**Work to be completed**
Please reproduce the data below exactly, from the first line through the line containing "Open the Hub", and leave every later line out.

**Supplied information**

-- Opening Marker --

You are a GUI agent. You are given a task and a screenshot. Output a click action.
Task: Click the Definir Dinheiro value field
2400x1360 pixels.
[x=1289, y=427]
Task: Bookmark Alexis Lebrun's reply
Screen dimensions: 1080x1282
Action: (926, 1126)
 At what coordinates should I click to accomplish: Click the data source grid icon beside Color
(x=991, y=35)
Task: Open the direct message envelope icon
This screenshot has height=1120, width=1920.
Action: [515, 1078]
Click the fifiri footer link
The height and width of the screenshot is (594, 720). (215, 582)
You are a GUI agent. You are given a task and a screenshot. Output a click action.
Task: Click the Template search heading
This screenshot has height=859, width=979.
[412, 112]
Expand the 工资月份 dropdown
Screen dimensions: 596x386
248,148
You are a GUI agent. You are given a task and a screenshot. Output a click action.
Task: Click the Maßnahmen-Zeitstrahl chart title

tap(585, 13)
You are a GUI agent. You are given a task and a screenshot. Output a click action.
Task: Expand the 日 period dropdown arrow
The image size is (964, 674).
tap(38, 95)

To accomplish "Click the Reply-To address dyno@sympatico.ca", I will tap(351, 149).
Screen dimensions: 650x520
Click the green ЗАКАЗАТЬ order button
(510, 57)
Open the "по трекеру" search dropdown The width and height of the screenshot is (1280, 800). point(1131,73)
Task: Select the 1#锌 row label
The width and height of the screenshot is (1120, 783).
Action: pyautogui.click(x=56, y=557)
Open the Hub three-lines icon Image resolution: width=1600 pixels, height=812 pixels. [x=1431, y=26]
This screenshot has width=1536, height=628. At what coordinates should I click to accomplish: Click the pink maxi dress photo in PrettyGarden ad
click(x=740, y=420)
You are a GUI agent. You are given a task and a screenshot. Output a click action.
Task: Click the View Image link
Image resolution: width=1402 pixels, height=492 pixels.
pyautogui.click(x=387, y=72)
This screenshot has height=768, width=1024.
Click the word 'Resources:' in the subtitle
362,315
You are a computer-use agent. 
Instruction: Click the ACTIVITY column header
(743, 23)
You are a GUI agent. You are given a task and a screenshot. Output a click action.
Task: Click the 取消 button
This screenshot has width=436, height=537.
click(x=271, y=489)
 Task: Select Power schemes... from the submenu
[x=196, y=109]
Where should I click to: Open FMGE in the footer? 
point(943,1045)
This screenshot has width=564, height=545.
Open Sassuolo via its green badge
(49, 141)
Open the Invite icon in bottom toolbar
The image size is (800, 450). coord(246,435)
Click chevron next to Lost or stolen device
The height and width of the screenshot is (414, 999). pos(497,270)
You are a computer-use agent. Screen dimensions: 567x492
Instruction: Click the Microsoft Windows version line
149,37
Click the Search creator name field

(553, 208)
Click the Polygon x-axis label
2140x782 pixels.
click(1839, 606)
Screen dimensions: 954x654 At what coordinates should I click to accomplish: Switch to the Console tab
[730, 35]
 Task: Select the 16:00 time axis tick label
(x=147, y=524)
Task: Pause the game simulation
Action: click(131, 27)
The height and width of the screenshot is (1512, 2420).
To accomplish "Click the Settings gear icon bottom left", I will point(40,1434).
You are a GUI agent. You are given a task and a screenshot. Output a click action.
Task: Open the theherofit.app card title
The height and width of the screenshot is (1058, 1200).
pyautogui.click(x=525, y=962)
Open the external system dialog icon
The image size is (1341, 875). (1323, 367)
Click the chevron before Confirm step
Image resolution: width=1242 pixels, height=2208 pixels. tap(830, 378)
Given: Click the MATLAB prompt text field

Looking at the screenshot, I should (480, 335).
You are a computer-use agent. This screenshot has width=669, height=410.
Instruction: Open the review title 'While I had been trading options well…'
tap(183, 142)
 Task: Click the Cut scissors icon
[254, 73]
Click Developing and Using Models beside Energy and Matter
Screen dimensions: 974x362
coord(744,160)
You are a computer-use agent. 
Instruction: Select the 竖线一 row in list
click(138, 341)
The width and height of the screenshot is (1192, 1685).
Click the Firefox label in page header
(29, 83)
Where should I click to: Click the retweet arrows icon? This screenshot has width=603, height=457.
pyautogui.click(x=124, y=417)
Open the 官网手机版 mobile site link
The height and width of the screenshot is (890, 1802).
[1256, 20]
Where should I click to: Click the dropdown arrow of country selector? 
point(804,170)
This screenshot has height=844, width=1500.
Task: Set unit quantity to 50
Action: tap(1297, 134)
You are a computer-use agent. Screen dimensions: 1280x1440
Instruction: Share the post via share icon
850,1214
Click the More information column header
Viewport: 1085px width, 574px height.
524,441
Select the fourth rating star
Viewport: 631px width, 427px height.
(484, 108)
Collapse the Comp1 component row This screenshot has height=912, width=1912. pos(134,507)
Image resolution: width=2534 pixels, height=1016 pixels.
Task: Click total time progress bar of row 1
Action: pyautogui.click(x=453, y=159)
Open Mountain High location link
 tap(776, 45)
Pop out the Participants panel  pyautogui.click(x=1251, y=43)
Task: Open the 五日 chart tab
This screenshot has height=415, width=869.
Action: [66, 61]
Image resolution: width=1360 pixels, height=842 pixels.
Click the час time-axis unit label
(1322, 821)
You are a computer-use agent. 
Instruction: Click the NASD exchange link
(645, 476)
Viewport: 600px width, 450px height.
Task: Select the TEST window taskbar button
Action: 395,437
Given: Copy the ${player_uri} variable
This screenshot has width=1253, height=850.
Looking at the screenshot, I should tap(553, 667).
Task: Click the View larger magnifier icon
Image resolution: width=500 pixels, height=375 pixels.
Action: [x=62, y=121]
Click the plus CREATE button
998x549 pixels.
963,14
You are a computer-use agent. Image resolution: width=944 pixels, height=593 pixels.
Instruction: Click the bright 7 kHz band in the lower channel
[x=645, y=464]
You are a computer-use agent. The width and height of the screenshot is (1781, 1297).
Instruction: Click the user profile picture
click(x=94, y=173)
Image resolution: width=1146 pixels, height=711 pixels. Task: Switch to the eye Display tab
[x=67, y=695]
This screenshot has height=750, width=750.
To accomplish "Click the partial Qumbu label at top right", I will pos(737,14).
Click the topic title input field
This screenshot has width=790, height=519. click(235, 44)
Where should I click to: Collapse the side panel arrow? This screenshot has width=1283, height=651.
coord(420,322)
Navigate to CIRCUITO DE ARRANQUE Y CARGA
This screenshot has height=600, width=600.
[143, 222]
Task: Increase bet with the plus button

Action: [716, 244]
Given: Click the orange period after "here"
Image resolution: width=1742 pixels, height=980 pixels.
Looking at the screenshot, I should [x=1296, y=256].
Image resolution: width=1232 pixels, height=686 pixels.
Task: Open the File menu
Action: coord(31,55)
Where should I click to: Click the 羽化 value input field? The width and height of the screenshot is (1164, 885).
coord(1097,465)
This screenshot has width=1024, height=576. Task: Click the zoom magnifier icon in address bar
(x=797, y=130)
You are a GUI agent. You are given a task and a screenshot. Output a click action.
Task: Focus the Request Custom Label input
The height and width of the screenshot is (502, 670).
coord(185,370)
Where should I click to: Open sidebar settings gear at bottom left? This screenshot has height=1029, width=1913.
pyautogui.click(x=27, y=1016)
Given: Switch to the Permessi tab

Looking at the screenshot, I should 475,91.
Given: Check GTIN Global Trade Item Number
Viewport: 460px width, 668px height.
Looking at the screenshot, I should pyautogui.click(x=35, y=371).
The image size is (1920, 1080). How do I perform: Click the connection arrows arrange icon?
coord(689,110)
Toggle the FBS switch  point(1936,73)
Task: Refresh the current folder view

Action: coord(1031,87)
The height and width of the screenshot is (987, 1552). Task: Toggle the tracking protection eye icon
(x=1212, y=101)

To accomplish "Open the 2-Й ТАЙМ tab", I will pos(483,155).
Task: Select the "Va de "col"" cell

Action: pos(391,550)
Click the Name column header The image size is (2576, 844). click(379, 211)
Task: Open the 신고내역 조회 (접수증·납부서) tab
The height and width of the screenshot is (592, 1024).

-- Closing Marker --

**Written answer**
You are a GUI agent. You are given a task and a screenshot. Output a click action.
Task: Click the Definir Dinheiro value field
2400x1360 pixels.
[x=1289, y=427]
Task: Bookmark Alexis Lebrun's reply
Screen dimensions: 1080x1282
Action: (926, 1126)
 At what coordinates should I click to accomplish: Click the data source grid icon beside Color
(x=991, y=35)
Task: Open the direct message envelope icon
This screenshot has height=1120, width=1920.
Action: [515, 1078]
Click the fifiri footer link
The height and width of the screenshot is (594, 720). (215, 582)
You are a GUI agent. You are given a task and a screenshot. Output a click action.
Task: Click the Template search heading
This screenshot has height=859, width=979.
[412, 112]
Expand the 工资月份 dropdown
Screen dimensions: 596x386
248,148
You are a GUI agent. You are given a task and a screenshot. Output a click action.
Task: Click the Maßnahmen-Zeitstrahl chart title

tap(585, 13)
You are a GUI agent. You are given a task and a screenshot. Output a click action.
Task: Expand the 日 period dropdown arrow
The image size is (964, 674).
tap(38, 95)

To accomplish "Click the Reply-To address dyno@sympatico.ca", I will tap(351, 149).
Screen dimensions: 650x520
Click the green ЗАКАЗАТЬ order button
(510, 57)
Open the "по трекеру" search dropdown The width and height of the screenshot is (1280, 800). point(1131,73)
Task: Select the 1#锌 row label
The width and height of the screenshot is (1120, 783).
Action: pyautogui.click(x=56, y=557)
Open the Hub three-lines icon Image resolution: width=1600 pixels, height=812 pixels. [x=1431, y=26]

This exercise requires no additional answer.